Their company, located in a city near their parents’ village in Henan province, provides an essential early service in the AI process, labeling images and videos to help make computers smarter. Before a self-driving car can learn to avoid hitting people or trees, it must learn what people and trees look like — by digesting thousands of images labeled by thousands of humans.
Demand for labeling is exploding in China as large tech companies, banks and others attempt to use AI to improve their products and services. Many of these companies are clustered in big cities like Beijing and Shanghai, but the lower-tech labeling business is spreading some of the new-tech money out to smaller towns, providing jobs beyond agriculture and manufacturing.
The science is mired in controversy in China, where the ruling Communist Party is using AI to help it identify and track people in mass-surveillance programs, most prominently in the largely Muslim province of Xinjiang, according to Human Rights Watch. The rights group has raised concerns that China’s private sector has aided the government surveillance by providing AI-powered software and other services.

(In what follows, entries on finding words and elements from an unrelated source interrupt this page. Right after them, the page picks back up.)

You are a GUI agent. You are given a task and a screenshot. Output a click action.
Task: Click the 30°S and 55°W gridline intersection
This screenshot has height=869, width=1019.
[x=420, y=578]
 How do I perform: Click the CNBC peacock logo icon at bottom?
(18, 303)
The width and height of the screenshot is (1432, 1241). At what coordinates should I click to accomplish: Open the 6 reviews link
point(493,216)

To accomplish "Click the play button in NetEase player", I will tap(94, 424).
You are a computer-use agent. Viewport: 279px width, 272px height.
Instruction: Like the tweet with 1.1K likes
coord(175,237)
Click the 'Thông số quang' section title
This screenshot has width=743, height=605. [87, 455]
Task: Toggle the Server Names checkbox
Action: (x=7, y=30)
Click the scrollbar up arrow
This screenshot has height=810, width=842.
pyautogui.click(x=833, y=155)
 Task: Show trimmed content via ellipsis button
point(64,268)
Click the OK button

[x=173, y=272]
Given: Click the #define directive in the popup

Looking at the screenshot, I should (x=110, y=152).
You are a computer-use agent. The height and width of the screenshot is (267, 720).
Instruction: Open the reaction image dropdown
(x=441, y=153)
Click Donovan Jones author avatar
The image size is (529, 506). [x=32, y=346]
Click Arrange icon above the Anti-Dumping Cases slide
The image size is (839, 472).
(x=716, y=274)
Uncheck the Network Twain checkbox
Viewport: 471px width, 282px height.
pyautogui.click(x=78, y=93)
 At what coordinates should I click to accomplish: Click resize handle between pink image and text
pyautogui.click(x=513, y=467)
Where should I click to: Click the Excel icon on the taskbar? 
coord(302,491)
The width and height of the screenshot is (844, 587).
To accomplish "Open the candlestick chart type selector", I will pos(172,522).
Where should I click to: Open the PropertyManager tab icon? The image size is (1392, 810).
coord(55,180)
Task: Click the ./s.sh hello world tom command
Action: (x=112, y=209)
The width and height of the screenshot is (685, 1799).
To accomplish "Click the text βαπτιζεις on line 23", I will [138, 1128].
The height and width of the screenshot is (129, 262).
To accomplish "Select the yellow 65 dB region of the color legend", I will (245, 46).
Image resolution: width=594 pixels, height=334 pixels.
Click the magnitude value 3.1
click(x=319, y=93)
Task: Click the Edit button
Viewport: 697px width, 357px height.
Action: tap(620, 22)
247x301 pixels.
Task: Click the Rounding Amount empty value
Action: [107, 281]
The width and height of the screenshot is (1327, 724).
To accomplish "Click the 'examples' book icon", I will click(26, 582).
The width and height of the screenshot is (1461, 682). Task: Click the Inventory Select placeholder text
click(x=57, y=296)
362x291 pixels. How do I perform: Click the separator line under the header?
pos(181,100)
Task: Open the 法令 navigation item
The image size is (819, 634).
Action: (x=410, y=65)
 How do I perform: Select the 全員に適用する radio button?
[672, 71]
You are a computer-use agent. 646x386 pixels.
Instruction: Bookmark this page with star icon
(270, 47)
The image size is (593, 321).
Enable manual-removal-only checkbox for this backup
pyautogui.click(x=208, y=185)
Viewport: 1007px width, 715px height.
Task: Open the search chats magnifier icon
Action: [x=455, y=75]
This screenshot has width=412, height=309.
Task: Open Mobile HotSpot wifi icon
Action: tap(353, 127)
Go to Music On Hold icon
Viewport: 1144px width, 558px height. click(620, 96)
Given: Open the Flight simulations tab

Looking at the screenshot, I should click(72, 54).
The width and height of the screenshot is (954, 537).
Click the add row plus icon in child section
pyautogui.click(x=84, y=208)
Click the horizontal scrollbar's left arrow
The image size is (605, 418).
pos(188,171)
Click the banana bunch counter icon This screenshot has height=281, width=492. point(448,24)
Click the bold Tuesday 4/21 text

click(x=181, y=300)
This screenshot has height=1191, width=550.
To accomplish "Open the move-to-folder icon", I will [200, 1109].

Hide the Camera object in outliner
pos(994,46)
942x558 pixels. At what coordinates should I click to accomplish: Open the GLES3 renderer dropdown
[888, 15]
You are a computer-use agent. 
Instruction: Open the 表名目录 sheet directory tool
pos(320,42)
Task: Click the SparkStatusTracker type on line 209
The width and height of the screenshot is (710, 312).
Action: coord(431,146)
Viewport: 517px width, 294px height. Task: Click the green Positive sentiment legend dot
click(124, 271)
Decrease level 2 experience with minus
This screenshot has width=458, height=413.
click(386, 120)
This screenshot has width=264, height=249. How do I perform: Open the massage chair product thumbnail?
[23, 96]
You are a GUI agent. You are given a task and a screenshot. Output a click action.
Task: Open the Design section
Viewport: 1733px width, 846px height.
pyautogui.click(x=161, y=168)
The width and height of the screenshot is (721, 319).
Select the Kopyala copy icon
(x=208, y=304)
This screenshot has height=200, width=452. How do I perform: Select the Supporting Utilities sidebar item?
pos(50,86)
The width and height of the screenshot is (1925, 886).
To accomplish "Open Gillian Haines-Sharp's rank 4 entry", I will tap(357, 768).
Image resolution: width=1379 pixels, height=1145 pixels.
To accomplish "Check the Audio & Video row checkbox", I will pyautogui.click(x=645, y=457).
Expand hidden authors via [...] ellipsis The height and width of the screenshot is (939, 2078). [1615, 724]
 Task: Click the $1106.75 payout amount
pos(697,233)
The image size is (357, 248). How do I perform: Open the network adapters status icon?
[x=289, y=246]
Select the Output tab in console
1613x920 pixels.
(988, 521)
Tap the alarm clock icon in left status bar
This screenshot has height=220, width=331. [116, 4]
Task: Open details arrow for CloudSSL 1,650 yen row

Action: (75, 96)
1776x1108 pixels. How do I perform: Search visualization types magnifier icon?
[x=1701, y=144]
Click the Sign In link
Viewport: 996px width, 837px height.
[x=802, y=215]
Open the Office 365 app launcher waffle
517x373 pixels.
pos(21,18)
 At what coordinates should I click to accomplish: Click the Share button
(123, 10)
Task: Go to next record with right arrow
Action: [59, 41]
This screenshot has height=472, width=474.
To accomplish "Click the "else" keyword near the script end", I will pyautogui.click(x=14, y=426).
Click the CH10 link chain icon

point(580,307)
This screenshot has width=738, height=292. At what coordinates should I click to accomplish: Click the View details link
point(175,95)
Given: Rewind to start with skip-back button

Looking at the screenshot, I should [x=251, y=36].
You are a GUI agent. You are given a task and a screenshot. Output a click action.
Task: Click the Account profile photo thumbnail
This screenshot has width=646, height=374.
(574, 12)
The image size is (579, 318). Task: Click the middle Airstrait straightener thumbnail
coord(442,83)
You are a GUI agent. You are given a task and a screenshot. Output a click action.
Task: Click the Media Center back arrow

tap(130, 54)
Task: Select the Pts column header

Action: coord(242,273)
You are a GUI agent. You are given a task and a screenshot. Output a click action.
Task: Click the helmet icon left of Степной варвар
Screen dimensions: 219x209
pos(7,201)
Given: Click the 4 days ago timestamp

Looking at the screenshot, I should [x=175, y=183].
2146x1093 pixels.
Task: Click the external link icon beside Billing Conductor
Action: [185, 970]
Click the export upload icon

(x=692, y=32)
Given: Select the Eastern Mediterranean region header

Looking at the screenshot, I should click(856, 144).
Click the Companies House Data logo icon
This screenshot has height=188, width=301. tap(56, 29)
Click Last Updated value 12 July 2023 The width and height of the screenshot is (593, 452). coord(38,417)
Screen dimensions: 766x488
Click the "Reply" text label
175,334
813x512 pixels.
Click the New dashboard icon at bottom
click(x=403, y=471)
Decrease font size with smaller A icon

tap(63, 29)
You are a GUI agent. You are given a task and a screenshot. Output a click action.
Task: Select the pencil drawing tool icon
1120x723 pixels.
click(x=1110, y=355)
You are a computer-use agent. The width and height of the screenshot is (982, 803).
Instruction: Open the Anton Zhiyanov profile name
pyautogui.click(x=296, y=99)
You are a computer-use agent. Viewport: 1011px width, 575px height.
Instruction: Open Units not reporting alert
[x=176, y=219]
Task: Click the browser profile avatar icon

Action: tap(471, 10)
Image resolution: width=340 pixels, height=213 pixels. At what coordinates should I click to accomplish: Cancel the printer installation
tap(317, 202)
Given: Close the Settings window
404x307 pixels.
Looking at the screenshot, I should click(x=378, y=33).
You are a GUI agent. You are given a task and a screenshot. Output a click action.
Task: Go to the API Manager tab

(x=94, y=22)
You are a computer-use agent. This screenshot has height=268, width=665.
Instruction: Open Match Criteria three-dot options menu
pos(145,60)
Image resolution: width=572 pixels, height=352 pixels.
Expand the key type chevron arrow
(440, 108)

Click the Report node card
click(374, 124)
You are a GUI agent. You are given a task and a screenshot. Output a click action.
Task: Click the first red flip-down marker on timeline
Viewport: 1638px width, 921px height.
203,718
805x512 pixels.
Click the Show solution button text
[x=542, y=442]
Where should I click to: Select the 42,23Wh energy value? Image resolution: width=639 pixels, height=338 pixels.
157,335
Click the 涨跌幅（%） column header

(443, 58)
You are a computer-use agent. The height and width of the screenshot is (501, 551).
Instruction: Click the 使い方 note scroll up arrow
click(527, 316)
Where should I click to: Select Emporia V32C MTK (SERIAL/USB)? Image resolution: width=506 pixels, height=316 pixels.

Yi said his business, Ruijin Science & Tech, mostly works for Chinese tech giants Baidu and Alibaba, labeling footage captured by autonomous cars. Data labeling for autonomous vehicles is taking off in both the United States and China, as both countries invest heavily in the technology.
“I was working on online game promotion and never heard about the AI labeling business,” Yi said during a break in his office, serving green tea in small ceramic cups. He and his partners noticed other small firms getting into the field and decided to try it out with an initial investment of $15,000. “We believed this business could become better and bigger,” he said.
Just outside his office, in a large room resembling a field house, employees worked cheek-by-jowl at long rows of computers, examining blurry images filmed by self-driving vehicles.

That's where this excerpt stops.